By Don C. Brunell
Recently, some of America’s most respected statesmen announced a different strategy to reducing carbon pollution—-one which is based on incentives as opposed to penalties.
Believing that carrots work better than sticks, the Climate Leadership Council (CLC) announced a new plan to enact a federal tax on carbon emissions with an accompanying payment program to U.S. citizens.
The centerpiece is a “carbon dividend” which, as they put it, would increase the disposable income for the majority of Americans while disproportionately helping those struggling to make ends meet. They are our citizens most impacted by increased costs.

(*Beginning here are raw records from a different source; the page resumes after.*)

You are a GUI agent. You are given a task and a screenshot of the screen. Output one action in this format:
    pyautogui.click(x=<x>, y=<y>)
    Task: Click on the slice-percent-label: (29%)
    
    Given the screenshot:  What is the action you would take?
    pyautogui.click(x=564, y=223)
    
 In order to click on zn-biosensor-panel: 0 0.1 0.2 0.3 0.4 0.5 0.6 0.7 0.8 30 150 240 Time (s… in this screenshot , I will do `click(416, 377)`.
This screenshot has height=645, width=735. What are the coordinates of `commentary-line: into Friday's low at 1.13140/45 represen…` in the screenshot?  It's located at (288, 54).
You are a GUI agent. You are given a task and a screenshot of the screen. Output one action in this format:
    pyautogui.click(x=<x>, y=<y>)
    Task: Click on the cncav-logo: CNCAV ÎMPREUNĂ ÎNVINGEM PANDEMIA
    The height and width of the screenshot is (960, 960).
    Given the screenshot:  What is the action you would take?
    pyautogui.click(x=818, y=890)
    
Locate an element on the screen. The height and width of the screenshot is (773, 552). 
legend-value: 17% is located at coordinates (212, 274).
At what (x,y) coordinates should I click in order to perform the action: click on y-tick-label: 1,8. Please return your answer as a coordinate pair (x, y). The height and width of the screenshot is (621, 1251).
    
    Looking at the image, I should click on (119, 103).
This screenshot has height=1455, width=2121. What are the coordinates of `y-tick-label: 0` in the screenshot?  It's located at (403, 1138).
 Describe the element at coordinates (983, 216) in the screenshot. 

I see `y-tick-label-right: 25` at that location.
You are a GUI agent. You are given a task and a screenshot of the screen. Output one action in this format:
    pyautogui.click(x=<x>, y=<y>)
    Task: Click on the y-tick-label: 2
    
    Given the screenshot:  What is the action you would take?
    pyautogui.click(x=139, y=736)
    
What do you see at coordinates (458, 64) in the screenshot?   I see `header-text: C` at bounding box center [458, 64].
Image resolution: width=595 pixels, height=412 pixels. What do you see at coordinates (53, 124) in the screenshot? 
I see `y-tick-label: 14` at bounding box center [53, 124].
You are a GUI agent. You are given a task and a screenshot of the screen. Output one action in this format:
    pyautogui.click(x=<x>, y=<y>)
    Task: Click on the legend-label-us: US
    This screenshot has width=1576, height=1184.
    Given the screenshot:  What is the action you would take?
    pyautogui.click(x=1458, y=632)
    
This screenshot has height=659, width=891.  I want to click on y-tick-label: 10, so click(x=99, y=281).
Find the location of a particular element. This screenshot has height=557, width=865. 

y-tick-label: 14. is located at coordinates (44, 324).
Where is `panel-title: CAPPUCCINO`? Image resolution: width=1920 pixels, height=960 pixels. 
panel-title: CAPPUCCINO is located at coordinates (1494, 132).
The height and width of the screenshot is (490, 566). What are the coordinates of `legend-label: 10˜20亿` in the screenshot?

The dividends would be processed by the Social Security Administration and paid to people with valid Social Security numbers.
Former presidents Ronald Reagan and George H.W. Bush cabinet members, James Baker and George Shultz, penned a recent column in the Wall Street Journal explaining the proposal.
They wrote that while the extent to which climate change is due to “man-made cause” can be questioned, the risks associated with future global warming are “so severe that they should be hedged.”
CLC advocates believe their methodology is more of a blanket insurance policy which more effectively addresses climate change. They reject the “heavy-handed, growth-inhibiting government regulations” approach from President Barack Obama’s time in the White House and coming from Gov. Jay Inslee in our state. Instead, they are proposing a market-based system with limited governmental directives.
CLC’s plan has four pillars.
First, it creates a gradually increasing carbon tax which could start at $40 per ton. If that sounds similar to the I-732 which our state’s voters rejected last November, it is. But that is where the similarity stops. Remember, it is a national, not a state carbon tax.
The second pillar is new.
Money collected from the carbon tax would be returned to Americans as a dividend. That dividend would offset higher energy and product costs from the carbon tax. CLC estimates a family of four could receive a $2,000 dividend in the first year alone.
CLC leaders believe their proposal encourages innovation in existing energy companies and auto and truck manufacturers which now rely heavily on carbon-laced fuels. They believe their plan provides predictability for utilities and manufacturers attempting to navigate the myriad of complex rules and regulations currently in place at federal and state levels.
A third CLC pillar allows for border adjustments for the carbon content of exports and imports. It would protect American competitiveness and punish free-riding by other nations which do not address carbon emissions.
Here is how it works.
American companies exporting to countries without comparable carbon taxes would receive rebates for carbon taxes they paid. On the other hand, imports from those nations would face fees on the carbon content of their products. Those import fees would be returned to our citizens in the form of a larger dividend.
The fourth pillar is regulatory relief. Baker and Shultz believe EPA’s carbon dioxide regulations inhibit growth and should be phased out. A key result would be fewer lawsuits.
CLC backers hope to build bipartisan consensus. They believe the key is to carefully rollback regulations, tie the initial carbon tax rate to the level of current regulations, and return dividends to people and not fill government coffers.
If CLC projections are correct, the Treasury Dept. calculates the bottom 70 percent of Americans come out ahead. They are our citizens who can least afford to simply absorb the higher costs of products, electric and gas heating bills, and higher prices at the gas pump.
Their proposal deserves serious consideration because change best occurs when people have incentives to try something new.